Directions for this task
Could you render everything from the line containing "This screenshot has height=760, width=788." down to the line containing "Click the orange" as a Markdown table, with a Row column for the row number and a Line column for the line itself, skipping any blank lines?

-- START OF Record excerpts --

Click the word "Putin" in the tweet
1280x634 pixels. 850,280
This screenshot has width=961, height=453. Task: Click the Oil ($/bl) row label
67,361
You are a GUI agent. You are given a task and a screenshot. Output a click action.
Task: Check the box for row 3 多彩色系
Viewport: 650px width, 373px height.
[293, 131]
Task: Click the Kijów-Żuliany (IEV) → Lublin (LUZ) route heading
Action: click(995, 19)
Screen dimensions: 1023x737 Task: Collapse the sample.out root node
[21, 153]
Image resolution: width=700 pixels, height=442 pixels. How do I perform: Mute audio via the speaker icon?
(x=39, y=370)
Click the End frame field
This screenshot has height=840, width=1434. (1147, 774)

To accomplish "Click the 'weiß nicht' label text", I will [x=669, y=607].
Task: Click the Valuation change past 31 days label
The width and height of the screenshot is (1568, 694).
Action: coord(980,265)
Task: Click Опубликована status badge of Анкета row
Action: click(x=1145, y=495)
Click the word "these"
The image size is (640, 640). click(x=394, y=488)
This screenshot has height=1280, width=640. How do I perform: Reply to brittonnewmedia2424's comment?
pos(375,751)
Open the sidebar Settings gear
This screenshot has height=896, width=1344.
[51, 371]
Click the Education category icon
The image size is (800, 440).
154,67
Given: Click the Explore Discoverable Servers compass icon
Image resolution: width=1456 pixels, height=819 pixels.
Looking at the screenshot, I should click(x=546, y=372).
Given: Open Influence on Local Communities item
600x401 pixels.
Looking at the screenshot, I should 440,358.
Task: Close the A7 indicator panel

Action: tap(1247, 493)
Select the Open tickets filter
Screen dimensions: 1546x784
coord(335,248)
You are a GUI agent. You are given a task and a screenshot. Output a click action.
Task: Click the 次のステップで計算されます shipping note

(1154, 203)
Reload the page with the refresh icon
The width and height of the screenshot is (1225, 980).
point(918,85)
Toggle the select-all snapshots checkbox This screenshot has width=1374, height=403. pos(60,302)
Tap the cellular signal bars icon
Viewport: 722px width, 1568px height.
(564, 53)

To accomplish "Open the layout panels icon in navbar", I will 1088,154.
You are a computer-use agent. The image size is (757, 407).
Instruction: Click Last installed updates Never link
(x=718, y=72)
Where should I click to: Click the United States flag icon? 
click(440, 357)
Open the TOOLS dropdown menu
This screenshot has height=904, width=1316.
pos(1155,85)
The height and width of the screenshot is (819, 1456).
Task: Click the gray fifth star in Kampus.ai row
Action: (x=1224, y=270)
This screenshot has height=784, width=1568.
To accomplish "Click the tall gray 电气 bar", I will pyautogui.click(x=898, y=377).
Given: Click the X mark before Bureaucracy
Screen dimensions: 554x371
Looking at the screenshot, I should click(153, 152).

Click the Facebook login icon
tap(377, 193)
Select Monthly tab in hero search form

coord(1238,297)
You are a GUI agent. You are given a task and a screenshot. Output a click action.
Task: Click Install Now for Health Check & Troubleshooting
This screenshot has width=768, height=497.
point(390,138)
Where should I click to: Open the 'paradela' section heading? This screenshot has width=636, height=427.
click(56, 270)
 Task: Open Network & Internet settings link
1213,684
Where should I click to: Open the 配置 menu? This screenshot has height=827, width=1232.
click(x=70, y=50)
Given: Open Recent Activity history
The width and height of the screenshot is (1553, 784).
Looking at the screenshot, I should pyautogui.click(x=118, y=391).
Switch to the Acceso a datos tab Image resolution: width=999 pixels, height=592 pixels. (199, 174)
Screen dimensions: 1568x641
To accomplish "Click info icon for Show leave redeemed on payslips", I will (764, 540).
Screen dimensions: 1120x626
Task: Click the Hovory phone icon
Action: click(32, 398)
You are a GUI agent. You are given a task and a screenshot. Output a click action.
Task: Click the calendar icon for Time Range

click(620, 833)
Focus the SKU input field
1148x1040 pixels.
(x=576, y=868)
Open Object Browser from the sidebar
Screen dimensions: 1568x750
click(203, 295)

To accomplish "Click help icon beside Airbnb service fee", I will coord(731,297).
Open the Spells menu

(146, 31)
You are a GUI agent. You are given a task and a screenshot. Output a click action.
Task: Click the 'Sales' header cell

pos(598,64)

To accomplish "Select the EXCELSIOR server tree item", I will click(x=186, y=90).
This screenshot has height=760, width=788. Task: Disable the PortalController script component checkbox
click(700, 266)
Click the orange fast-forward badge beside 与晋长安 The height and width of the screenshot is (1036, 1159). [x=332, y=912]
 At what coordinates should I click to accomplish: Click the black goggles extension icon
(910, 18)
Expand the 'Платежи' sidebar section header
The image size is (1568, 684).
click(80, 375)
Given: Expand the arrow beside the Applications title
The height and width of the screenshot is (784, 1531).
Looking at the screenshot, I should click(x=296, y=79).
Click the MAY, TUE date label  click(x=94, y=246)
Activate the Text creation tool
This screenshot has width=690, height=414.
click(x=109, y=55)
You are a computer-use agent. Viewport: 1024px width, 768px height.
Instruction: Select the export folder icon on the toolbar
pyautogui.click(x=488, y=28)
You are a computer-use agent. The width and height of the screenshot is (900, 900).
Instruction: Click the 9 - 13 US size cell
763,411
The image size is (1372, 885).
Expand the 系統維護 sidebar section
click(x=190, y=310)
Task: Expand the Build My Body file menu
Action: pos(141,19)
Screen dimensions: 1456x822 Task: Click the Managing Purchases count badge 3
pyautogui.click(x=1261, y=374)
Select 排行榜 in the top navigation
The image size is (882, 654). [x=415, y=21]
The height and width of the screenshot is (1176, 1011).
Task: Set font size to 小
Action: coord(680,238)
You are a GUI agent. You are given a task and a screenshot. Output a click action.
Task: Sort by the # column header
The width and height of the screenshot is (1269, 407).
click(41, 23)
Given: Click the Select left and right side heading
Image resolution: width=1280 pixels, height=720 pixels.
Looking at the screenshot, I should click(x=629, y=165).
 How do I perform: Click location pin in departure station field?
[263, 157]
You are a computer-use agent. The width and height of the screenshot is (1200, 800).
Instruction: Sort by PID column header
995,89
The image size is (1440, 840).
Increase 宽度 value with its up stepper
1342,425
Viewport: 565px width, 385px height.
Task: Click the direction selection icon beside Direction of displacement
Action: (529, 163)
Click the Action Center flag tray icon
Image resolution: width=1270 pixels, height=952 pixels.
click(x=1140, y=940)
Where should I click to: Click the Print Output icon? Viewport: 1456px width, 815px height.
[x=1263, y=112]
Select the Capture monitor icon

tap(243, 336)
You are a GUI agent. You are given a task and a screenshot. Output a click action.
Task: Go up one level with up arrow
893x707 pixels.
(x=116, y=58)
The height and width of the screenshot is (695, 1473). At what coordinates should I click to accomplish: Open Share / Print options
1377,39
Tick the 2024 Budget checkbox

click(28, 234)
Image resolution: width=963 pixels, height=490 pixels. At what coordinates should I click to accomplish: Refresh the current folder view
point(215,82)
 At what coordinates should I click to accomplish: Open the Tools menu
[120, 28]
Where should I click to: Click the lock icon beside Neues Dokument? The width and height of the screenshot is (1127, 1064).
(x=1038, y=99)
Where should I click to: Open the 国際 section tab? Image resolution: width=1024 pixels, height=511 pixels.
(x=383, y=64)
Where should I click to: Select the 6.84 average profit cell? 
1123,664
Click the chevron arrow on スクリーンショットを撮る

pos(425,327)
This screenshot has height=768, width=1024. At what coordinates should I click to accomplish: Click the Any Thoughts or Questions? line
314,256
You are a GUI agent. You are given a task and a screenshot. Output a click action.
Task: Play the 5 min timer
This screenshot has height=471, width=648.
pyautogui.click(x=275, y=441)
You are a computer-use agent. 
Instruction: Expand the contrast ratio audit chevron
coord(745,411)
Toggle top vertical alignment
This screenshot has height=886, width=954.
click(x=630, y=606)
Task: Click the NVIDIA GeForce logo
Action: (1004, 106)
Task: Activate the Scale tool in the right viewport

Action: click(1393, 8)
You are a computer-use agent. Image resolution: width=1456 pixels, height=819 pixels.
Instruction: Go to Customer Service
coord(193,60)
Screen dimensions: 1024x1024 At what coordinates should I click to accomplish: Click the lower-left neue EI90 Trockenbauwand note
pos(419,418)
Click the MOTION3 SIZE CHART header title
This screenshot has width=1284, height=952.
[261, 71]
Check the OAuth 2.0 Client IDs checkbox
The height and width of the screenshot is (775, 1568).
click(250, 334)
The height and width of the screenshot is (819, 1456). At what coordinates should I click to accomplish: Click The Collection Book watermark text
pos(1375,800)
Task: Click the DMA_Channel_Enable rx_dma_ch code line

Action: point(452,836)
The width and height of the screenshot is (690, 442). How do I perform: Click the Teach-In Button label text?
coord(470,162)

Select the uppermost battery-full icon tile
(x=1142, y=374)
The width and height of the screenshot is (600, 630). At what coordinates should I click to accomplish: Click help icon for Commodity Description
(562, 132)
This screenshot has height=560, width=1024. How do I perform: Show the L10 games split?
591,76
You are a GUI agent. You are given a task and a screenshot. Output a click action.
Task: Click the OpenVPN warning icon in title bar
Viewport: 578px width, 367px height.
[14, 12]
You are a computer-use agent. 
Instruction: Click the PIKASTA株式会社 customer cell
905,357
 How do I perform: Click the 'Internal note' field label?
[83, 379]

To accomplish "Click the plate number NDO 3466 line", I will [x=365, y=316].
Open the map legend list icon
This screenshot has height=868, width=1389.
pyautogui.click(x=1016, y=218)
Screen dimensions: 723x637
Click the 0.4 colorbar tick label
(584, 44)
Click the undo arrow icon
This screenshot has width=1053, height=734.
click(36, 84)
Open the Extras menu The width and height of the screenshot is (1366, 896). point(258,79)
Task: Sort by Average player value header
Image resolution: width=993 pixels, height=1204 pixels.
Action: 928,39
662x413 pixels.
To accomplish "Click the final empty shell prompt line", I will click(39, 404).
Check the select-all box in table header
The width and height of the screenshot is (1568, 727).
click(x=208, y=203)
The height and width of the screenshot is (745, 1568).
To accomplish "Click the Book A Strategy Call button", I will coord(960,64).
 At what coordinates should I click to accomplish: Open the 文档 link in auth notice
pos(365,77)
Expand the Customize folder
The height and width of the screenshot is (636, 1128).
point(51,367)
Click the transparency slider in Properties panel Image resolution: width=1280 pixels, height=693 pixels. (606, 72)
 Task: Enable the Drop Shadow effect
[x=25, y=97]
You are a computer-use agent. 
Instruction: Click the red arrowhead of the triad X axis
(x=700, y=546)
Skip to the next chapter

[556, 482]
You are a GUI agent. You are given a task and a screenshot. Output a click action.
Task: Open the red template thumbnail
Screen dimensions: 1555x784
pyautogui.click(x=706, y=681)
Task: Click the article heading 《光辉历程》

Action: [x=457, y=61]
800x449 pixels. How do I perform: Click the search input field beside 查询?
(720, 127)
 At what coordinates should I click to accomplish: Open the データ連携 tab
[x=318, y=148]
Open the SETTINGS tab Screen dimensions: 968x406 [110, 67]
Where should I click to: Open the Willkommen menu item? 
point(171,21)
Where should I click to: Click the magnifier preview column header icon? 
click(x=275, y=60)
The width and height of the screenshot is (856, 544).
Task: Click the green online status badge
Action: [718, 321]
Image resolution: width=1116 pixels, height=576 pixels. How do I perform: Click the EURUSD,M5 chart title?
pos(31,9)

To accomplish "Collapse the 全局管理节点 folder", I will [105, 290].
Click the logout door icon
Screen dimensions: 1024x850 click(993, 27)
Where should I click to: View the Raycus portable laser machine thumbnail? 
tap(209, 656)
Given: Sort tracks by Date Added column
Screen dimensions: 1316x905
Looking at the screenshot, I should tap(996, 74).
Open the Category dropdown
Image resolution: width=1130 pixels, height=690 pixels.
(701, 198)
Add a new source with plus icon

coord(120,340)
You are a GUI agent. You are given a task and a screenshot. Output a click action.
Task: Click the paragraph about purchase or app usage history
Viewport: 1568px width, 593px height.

-- END OF Record excerpts --

Output for this task
| Row | Line |
|---|---|
| 1 | This screenshot has height=760, width=788. Task: Disable the PortalController script component checkbox |
| 2 | click(700, 266) |
| 3 | Click the orange fast-forward badge beside 与晋长安 The height and width of the screenshot is (1036, 1159). [x=332, y=912] |